On Tue, Jan 22, 2019 at 03:54:17PM +0100, Martin Sivak wrote:
> > So we can
> > have some profiles that are generic best practice for the guest +
> > hypervisor combination.
> 
> I probably still do not understand where is the line between osinfo a
> profiles then. What you are talking about (hypervisor + guest OS)
> seems to me to belong to osinfo.
> 
> Profiles we asked Martin for (as the primary request was probably
> driven from us at the beginning) were really ment to be used for
> workload specific settings on top or in combination with osinfo
> (io-intensive, SAP HANA, OracleDB, ...).

Traditionally lots of logic around how to build a libvirt domain XML
to configure a guest according to best practice for a given deployment
scenario was embedded in applications as code.

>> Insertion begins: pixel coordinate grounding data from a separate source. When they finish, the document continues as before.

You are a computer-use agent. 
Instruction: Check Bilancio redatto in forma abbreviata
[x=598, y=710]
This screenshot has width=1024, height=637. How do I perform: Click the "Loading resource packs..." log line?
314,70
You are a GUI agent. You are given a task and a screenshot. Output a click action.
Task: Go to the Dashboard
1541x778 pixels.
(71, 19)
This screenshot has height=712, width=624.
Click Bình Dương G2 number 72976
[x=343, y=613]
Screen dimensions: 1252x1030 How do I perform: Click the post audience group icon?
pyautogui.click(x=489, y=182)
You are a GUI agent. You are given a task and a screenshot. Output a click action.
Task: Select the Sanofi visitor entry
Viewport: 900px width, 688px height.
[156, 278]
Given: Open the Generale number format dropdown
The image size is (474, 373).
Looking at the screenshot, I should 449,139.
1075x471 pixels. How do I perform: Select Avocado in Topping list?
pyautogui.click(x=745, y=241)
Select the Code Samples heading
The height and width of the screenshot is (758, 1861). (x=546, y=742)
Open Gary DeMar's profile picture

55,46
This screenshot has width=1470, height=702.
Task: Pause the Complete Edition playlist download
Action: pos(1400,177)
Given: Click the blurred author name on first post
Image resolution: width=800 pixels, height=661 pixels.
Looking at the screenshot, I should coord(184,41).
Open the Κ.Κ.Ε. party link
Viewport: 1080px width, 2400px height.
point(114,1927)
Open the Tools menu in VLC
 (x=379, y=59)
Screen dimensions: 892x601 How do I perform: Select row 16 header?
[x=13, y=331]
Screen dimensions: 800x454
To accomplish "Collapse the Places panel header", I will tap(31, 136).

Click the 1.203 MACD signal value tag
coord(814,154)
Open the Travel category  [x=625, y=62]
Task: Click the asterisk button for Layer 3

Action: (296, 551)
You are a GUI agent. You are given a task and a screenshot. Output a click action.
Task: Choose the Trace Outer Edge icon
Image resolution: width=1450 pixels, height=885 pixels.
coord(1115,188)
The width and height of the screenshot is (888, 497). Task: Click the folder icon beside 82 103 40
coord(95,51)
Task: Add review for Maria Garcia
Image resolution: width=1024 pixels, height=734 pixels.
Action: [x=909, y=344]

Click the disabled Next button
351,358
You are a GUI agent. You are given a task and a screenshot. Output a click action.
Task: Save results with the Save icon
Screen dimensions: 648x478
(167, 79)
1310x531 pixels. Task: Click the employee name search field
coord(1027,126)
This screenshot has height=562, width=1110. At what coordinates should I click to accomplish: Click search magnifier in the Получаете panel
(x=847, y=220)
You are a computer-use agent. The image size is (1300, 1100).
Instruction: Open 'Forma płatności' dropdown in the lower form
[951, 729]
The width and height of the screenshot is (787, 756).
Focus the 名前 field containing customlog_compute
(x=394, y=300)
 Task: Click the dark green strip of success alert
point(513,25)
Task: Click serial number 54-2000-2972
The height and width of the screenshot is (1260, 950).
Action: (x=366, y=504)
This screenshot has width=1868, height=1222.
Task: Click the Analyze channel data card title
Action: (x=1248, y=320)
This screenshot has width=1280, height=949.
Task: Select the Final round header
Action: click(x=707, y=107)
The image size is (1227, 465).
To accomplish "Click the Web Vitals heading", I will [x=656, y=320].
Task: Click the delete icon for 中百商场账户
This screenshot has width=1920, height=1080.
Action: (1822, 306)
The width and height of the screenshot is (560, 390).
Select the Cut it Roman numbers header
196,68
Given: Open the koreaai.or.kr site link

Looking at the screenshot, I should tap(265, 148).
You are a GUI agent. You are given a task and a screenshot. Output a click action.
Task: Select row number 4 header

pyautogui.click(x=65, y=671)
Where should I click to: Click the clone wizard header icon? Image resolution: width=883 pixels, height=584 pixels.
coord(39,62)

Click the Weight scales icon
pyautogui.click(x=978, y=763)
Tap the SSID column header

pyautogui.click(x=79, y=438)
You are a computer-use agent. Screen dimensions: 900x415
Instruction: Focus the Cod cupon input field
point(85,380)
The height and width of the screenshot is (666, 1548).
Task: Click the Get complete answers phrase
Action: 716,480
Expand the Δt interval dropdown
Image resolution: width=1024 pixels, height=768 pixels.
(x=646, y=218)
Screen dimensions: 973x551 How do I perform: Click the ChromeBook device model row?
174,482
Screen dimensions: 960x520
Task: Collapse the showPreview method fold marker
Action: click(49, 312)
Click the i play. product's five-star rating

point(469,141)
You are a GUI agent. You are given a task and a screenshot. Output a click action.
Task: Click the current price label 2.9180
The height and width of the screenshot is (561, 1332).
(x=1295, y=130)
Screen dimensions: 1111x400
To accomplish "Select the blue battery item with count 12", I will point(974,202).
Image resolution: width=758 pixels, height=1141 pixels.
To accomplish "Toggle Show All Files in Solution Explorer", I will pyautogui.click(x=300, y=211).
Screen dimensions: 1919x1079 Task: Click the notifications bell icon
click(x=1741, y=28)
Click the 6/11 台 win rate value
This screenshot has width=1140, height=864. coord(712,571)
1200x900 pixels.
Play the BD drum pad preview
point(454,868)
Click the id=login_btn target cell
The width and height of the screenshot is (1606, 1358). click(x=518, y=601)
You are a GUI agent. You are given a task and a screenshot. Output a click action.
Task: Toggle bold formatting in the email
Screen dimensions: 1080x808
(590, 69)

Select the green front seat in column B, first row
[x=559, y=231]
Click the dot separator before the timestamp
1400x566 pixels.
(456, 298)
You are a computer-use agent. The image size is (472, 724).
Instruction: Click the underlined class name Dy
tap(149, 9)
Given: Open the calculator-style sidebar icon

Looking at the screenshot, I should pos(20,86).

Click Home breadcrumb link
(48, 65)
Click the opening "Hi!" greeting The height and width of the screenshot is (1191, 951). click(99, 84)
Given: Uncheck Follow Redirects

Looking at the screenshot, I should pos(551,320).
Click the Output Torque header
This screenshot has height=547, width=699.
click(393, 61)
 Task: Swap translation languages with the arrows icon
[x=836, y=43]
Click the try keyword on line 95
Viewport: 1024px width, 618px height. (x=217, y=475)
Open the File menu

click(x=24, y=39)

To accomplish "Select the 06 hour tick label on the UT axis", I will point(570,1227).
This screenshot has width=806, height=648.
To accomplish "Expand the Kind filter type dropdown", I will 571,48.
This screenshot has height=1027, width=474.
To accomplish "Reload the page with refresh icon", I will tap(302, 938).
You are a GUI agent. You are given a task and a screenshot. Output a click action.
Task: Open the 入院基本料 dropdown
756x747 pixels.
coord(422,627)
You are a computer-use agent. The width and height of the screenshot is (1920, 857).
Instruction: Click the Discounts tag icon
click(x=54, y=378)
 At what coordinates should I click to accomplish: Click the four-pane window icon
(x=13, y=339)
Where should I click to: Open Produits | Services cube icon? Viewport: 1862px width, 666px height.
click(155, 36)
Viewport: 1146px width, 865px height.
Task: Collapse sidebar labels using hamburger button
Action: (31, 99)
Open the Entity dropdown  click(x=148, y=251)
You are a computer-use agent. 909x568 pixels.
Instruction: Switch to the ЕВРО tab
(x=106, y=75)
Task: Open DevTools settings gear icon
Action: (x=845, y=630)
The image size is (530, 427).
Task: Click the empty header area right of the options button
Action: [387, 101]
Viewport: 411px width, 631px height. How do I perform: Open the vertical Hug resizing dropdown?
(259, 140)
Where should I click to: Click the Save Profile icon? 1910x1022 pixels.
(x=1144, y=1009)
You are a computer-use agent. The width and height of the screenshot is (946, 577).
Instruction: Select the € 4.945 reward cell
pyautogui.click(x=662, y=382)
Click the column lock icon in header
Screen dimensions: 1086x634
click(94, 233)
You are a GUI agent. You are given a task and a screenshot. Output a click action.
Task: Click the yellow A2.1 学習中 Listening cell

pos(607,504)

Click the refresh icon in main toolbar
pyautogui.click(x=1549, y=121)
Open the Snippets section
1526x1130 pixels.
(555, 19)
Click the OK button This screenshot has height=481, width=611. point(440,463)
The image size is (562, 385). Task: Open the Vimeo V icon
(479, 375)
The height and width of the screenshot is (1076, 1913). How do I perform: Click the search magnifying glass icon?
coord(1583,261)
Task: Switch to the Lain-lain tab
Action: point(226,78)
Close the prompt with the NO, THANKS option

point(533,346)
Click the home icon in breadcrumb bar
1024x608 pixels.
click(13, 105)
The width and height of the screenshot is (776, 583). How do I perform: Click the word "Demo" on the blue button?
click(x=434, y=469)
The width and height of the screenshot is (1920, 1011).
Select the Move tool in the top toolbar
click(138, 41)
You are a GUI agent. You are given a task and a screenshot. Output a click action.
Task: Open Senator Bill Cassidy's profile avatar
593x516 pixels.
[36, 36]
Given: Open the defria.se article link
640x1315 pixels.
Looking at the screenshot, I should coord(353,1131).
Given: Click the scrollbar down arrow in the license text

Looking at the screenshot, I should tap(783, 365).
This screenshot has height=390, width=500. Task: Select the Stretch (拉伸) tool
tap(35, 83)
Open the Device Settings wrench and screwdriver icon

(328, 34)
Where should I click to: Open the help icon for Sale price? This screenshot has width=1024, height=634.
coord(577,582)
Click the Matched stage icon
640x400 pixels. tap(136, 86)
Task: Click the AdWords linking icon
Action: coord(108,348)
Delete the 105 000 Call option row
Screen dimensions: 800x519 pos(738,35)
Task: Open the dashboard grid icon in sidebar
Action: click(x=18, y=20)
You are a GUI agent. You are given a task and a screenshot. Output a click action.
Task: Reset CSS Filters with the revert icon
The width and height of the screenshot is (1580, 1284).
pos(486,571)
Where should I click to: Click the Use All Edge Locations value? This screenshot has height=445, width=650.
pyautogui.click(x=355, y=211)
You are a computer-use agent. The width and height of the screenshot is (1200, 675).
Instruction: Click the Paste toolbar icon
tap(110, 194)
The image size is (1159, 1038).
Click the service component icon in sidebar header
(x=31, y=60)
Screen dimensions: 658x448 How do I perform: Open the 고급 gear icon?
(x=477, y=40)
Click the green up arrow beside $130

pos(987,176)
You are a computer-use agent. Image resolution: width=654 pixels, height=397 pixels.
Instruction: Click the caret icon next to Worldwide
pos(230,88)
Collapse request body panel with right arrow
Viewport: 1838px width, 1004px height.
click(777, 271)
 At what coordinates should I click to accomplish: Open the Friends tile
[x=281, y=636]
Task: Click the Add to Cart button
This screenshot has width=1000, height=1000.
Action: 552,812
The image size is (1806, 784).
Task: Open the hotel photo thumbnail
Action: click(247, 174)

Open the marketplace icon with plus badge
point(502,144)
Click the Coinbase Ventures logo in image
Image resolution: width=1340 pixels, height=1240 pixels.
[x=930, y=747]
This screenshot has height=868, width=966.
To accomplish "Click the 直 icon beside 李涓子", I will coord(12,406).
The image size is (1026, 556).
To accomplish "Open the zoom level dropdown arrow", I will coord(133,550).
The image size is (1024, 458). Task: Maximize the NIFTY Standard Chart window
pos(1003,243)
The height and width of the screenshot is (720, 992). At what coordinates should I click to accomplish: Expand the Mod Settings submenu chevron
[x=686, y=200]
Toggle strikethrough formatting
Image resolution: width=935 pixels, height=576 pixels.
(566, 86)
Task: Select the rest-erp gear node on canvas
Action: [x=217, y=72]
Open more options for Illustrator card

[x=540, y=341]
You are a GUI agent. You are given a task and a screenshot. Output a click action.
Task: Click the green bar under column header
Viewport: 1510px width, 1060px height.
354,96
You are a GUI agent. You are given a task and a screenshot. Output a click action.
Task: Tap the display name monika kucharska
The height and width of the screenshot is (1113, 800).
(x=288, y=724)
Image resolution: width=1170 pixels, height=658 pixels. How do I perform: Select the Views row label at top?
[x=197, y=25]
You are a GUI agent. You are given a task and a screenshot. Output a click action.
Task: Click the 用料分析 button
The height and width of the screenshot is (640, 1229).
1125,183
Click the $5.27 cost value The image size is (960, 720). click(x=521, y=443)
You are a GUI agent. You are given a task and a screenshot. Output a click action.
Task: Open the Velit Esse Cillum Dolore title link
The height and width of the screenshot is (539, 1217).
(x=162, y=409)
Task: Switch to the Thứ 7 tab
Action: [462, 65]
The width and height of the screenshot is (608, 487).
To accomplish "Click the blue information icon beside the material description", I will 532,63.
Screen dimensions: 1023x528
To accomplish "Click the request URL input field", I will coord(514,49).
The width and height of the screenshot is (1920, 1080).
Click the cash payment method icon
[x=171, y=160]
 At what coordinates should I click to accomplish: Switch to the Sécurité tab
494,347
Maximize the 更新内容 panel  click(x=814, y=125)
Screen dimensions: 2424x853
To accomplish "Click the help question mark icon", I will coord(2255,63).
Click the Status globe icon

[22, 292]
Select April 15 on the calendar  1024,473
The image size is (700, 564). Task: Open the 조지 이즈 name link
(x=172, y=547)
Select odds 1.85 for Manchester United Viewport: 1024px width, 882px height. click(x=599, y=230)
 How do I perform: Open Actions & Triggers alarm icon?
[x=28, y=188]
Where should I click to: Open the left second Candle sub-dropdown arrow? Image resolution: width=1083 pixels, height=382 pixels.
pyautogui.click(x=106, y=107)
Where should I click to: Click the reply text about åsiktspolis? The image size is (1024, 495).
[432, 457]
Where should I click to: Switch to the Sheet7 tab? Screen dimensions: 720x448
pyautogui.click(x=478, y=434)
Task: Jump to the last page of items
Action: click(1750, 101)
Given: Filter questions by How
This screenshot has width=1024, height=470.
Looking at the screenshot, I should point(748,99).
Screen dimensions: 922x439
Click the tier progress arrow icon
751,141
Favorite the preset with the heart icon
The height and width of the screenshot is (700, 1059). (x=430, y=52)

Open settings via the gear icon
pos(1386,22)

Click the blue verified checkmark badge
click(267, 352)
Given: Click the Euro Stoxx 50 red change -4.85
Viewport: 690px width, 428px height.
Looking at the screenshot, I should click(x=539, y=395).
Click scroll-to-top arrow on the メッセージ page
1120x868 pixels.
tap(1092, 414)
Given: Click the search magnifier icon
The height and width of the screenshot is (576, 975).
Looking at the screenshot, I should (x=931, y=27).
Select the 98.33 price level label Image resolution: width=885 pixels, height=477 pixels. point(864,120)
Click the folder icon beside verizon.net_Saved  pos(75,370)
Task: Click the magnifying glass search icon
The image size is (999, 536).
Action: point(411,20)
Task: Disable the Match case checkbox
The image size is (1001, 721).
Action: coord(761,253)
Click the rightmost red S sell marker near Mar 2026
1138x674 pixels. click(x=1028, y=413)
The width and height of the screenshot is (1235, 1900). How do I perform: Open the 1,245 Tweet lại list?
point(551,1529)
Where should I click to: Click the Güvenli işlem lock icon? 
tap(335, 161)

This was always
undesirable since it caused logic duplication across mgmt apps.

Libosinfo dealt with a small piece of this by allowing optimal
virtual devices to be identified via the DB.

Long ago there was an abortive attempt to address the more general
problem of writing XML via an set of APIS (libvirt-designer +
libvirt-builder). This failed as a concept for various reasons, not
least that doing it via an API is quite inflexible.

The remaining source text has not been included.